PROBLEM TO SOLVE = Could you filter the data below down to the lines that hold the word "Choose"?

RECORDS SHOWN =

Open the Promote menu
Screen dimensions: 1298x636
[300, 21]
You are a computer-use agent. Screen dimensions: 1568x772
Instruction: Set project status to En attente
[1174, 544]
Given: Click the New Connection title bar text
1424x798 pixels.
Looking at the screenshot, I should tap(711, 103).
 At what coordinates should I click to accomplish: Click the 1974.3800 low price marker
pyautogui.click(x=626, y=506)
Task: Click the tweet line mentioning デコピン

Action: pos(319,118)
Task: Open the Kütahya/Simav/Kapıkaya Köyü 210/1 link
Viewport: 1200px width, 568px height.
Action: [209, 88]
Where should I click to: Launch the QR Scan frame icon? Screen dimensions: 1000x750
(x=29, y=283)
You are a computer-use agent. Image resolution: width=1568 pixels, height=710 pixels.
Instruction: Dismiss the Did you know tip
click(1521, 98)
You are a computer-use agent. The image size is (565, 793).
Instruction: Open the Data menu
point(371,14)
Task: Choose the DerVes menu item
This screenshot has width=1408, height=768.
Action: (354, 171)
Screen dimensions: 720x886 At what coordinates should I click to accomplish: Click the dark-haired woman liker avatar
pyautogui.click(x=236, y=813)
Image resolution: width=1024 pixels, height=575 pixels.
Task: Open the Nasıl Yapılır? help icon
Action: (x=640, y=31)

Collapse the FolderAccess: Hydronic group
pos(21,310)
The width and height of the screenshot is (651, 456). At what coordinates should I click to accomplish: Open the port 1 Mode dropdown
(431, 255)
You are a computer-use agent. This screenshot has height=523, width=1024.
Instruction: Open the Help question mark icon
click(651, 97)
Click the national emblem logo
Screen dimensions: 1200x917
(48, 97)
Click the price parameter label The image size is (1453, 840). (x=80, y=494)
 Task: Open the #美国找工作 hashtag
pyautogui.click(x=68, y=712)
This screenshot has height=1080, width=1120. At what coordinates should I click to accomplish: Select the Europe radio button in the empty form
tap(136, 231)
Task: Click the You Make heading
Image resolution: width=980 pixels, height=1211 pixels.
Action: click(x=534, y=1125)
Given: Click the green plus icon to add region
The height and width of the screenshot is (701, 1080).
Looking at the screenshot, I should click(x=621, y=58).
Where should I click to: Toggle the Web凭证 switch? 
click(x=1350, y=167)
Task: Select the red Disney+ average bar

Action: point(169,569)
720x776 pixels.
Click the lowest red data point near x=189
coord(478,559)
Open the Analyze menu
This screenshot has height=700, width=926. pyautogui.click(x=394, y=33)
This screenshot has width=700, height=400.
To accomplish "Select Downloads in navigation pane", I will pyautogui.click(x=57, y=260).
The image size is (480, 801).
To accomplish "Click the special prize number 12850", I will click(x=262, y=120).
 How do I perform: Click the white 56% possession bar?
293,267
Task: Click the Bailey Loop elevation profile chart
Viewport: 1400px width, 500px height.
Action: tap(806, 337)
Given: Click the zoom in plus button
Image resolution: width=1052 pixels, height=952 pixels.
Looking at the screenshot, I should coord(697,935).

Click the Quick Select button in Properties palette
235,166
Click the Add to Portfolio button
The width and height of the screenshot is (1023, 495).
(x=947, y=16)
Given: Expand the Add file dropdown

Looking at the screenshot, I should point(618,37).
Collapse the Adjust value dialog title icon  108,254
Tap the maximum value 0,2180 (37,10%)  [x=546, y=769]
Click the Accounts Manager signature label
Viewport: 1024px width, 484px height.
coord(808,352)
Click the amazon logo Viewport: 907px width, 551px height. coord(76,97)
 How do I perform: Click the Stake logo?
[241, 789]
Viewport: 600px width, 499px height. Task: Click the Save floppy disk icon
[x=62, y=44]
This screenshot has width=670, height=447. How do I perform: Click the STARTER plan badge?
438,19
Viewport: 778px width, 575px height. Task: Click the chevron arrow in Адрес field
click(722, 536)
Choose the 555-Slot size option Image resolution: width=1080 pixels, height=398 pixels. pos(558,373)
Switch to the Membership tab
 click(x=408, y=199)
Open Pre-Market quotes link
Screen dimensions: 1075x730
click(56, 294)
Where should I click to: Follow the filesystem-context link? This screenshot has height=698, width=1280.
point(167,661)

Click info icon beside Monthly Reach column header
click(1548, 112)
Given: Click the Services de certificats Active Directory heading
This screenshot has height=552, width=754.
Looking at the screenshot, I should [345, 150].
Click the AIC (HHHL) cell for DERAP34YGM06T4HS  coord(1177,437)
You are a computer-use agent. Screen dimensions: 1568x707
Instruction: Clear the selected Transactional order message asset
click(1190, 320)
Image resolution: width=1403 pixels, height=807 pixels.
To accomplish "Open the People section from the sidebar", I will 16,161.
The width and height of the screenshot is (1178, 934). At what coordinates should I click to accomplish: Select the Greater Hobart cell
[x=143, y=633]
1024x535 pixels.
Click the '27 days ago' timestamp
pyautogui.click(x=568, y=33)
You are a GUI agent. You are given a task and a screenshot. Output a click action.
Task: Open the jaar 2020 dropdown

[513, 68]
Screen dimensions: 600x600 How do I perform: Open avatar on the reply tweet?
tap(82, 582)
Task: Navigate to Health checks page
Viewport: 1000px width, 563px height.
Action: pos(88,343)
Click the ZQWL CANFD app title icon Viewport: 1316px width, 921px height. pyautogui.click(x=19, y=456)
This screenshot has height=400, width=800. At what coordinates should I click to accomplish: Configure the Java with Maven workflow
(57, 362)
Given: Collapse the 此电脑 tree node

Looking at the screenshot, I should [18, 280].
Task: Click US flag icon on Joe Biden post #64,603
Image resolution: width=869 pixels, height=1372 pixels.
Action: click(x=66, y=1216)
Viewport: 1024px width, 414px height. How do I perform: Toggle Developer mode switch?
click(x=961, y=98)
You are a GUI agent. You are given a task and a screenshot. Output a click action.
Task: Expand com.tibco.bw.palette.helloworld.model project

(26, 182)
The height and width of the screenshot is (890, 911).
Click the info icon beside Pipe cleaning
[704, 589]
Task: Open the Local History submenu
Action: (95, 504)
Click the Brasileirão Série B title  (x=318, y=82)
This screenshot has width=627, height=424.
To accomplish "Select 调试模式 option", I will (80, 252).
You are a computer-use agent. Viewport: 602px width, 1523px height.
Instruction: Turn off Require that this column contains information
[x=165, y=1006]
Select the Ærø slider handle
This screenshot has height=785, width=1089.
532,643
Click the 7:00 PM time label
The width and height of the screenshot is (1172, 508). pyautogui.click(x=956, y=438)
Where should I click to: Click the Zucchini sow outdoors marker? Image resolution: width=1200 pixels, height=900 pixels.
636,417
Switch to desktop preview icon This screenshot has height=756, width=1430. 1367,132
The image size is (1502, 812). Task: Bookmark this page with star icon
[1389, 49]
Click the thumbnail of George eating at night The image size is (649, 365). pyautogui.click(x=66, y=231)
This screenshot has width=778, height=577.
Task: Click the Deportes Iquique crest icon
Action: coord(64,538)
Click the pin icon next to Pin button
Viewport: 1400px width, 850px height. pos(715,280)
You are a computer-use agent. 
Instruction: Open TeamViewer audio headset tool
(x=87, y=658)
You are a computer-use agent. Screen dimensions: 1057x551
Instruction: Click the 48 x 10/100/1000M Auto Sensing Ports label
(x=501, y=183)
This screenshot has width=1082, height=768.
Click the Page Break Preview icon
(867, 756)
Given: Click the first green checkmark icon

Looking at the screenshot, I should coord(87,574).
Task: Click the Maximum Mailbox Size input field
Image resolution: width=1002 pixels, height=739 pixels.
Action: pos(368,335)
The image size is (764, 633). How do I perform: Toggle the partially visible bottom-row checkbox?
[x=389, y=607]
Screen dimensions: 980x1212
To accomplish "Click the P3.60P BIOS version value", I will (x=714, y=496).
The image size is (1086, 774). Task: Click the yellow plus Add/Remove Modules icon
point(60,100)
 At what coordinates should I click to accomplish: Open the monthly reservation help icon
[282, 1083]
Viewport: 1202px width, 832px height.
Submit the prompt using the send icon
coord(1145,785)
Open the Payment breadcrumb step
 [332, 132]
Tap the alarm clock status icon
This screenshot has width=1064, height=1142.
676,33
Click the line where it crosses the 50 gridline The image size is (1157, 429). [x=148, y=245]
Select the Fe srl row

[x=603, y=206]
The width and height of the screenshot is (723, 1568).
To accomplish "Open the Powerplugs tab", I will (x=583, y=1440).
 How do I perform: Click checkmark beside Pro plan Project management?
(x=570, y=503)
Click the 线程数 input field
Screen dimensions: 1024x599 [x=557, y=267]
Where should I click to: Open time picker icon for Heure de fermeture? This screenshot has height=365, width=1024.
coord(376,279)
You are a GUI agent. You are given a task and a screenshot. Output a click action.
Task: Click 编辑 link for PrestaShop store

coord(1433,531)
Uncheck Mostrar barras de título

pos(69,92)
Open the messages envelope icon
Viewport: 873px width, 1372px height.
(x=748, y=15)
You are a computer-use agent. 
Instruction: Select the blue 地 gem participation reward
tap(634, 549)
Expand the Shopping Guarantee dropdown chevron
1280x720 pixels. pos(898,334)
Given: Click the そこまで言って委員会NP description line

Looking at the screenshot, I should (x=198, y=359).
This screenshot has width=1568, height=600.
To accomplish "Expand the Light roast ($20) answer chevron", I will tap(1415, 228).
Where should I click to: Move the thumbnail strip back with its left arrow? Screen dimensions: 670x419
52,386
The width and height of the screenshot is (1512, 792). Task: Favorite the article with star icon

WRITTEN ANSWER =
Task: Choose the DerVes menu item
Choose the 555-Slot size option Image resolution: width=1080 pixels, height=398 pixels. pos(558,373)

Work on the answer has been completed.